Alta, Utah

Mountain steepness for a once-a-year, barely intermediate skier:  A

On-mountain food:  NA (didn’t eat there)

Lack of Crowds: A

 

Alta, one of many ski resorts in the Salt Lake City, Utah area, is one of my all time favorites.  Why?  No snowboarders!!!!  New, apprehensive skiers, like I was for years (I only got to practice one week each year), do not need speeding snowboarders whooshing past them.  Alta does not have that problem, and I can tell you that the first time we went to Alta, what struck me most was how calming the place was.  If I had to rename this ski resort, I would call it Serenity.   The lifts are old and slow, but that purposely keeps less people on the mountain at any one time, so I was never fighting with a crowd.

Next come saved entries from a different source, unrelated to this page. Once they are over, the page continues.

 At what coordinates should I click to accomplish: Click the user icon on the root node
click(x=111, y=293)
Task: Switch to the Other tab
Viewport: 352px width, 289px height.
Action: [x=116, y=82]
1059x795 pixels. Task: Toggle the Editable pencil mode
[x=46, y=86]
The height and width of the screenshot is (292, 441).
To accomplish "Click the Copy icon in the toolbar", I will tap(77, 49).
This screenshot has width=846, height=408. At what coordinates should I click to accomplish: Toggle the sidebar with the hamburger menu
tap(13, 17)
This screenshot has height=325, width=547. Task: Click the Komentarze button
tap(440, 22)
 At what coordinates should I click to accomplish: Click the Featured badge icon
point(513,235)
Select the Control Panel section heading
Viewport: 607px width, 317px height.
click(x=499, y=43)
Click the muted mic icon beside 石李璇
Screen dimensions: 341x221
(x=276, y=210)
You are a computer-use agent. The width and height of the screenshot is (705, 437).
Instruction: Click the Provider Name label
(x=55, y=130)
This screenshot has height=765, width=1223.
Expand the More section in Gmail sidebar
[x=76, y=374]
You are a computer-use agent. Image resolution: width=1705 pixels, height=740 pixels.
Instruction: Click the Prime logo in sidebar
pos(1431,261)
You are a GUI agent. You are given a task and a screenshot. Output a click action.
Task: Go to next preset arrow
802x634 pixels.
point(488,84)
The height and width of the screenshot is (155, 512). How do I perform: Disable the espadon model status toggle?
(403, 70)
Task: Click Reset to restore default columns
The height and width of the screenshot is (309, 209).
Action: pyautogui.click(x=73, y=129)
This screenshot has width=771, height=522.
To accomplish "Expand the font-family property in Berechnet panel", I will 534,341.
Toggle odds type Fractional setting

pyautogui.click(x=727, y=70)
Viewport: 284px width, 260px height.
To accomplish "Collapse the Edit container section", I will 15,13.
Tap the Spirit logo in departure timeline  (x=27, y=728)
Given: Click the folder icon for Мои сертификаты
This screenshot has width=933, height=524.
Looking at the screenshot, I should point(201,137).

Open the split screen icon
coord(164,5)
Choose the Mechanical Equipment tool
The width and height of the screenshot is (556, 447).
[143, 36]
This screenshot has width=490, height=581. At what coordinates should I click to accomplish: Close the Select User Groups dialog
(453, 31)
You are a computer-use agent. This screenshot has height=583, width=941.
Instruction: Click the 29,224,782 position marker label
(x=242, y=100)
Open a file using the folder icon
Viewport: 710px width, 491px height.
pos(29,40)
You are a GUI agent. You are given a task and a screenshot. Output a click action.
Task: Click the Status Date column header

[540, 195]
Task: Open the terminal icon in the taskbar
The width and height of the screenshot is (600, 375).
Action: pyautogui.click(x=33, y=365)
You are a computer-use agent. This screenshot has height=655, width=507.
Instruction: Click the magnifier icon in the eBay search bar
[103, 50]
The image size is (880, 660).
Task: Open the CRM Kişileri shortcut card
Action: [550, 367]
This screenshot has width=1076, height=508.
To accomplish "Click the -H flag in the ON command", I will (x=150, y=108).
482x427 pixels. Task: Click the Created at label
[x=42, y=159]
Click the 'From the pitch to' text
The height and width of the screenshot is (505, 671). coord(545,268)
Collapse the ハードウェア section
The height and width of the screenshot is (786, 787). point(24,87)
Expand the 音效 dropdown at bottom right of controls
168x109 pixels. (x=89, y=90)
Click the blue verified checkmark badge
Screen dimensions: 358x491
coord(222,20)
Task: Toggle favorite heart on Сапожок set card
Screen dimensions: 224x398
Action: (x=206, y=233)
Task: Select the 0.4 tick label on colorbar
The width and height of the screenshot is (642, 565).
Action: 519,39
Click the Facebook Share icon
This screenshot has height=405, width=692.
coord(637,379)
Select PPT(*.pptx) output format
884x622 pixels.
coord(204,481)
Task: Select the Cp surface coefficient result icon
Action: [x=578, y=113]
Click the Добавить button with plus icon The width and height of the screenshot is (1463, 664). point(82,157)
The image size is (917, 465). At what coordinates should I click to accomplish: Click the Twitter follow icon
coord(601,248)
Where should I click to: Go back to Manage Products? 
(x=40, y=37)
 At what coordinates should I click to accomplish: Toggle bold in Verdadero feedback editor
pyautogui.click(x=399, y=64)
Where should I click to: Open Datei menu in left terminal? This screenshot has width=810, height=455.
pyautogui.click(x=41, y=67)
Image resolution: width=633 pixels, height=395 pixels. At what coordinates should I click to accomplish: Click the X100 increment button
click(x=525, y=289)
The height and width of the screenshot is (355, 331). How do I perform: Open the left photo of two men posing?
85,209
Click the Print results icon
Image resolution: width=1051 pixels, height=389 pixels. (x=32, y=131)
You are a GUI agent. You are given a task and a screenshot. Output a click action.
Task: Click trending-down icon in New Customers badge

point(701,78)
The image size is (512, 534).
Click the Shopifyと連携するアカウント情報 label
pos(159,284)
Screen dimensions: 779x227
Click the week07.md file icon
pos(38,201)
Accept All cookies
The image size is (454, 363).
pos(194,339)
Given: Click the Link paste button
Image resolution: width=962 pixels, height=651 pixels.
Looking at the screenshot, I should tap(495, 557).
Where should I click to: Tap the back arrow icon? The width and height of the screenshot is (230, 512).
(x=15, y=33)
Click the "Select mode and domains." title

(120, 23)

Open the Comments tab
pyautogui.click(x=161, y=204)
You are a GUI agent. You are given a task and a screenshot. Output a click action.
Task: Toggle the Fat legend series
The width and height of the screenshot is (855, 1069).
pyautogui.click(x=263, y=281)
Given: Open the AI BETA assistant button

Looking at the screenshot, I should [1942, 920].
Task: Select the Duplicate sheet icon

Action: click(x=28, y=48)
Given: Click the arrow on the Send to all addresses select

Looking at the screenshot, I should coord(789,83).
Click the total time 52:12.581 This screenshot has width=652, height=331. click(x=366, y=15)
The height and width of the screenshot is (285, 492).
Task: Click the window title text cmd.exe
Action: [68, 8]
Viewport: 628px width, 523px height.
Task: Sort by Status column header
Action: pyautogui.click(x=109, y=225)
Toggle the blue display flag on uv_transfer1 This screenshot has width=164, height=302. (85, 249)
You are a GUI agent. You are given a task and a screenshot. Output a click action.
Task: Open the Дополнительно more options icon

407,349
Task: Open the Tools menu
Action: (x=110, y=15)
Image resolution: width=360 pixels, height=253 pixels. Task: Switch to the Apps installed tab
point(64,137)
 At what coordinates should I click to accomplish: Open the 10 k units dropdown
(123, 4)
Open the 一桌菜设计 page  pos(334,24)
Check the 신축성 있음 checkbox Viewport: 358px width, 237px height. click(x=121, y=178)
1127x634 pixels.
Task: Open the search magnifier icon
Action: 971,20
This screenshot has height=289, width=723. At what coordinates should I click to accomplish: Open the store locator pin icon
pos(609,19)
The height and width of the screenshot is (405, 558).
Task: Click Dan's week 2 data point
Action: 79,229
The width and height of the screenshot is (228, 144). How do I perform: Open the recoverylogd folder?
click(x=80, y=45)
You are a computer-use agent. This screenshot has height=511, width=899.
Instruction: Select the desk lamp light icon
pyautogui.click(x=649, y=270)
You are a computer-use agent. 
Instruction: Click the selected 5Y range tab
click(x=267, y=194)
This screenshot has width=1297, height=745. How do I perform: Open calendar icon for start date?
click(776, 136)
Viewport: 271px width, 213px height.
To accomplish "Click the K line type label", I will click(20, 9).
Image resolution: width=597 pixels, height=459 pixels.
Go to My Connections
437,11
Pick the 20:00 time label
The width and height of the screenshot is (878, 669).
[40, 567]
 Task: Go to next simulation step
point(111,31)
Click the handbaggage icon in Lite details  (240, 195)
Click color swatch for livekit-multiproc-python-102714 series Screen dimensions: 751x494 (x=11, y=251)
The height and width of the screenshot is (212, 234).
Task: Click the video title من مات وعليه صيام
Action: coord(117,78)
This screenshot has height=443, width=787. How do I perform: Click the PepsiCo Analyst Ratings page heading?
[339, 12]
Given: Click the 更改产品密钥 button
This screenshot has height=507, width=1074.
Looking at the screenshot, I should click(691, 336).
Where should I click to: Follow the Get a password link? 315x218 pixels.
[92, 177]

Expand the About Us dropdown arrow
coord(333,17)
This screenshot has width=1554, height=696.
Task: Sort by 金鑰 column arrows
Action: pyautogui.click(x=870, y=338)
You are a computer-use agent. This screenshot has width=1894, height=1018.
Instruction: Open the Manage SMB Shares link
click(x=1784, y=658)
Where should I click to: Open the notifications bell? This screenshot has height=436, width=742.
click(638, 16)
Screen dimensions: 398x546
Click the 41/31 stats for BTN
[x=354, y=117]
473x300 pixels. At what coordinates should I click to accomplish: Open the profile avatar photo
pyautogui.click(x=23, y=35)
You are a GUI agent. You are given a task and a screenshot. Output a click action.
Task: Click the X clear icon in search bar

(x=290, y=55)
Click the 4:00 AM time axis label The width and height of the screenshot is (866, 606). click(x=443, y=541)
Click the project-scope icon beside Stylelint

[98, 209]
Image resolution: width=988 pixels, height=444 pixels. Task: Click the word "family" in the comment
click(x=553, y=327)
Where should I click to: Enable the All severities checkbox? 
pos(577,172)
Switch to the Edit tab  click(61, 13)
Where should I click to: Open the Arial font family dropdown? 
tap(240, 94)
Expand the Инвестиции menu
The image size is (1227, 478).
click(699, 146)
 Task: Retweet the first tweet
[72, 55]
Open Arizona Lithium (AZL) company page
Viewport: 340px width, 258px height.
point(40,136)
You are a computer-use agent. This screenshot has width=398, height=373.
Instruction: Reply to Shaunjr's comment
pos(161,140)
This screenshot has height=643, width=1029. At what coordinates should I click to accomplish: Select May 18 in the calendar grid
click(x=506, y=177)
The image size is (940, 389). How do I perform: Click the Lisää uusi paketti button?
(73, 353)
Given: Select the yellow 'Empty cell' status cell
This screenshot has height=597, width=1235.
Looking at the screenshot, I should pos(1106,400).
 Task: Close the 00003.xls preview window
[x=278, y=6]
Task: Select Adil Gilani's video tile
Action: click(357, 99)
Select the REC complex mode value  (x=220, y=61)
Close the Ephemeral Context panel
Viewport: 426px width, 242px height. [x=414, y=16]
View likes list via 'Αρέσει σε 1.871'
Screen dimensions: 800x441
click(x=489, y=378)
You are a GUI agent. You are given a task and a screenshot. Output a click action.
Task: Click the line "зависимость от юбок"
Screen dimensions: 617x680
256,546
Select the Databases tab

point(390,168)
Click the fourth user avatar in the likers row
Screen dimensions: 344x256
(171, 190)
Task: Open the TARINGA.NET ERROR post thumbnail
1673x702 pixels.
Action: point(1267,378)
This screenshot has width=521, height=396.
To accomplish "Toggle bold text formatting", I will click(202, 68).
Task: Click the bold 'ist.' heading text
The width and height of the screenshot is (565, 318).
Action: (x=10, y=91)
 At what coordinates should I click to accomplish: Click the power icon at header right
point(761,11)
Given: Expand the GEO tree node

Flying into Salt Lake City is always a pleasure; the airport is well laid out, and you can get your luggage and rental car and be on your way less than an hour after landing.  The rental cars are literally across the street from the airport terminal rental counters.  It doesn’t get much more convenient than that!

The snow at Alta is supposed to be some of the best in the world, and it certainly makes me feel like a better skier when I can just glide down runs.   Alta also sells a beginner lift ticket at a very affordable price for the lifts on the left side of the mountain, where the runs are very gentle, and absolutely perfect for beginners.  In fact, some places flatten out so much that with too much snow, you may have to start ski-skating to get moving again.  The runs off the Cecret lift are also surrounded by tall evergreens, so it’s a very beautiful, serene area.  When we’ve gone down those runs, we were often the only ones there.

I’m told there are some serious black diamonds here too, so if others in your party are at that level, Alta will make everyone happy.

I took a couple of lessons at Alta in previous years and thought they were beneficial.  Our kids seemed to enjoy the ski school when they were younger.  On our last trip, the kids (two high school junior boys and one junior high girl) were off doing some of the black runs on their own.  I heard they went off the main trail and tried to ski down through thick powder and got stuck.  The powder off the trail was so thick, that after helping his friend out, my son sank about waist deep in snow and then he couldn’t get out.  The powder is so light and dry that with every movement, he sank deeper.  Finally, he grabbed on to his friend’s skipole, and they rolled him out.  They said he looked like a snow burrito!

Alta is very popular with skiers, for obvious reasons, and on a good snow day, parking can be a problem.  I’ve seen people parking on the road up the street and walking down.  So expect some company if there’s powder.

Salt Lake City is a large city, which means it has all the benefits:  shopping, theater, arts, sports venues, etc., but also the problems:  traffic.  There’s a rush hour, like any big city, and it’s best to stay off the main freeways at those times.  We’ve become fond of both Powder Mountain and Alta, and since there are other resorts in each area, we now actually move our home base during the trip, spending part of the time in the south side near Alta, Snowbird, Brighton, and Solitude, and the other time in Ogden on the north, closer to Powder Mountain and Snowbasin.  The first time we visited Powder from our south homebase, we ran into rush hour traffic on the return drive, and it took nearly an hour and a half to get back to our hotel.  This is especially tiring after you’ve skied all day!

All in all, I highly recommend Alta if you like good snow, minimal crowds, and don’t mind old lifts.  It’s one of our favorites in Salt Lake.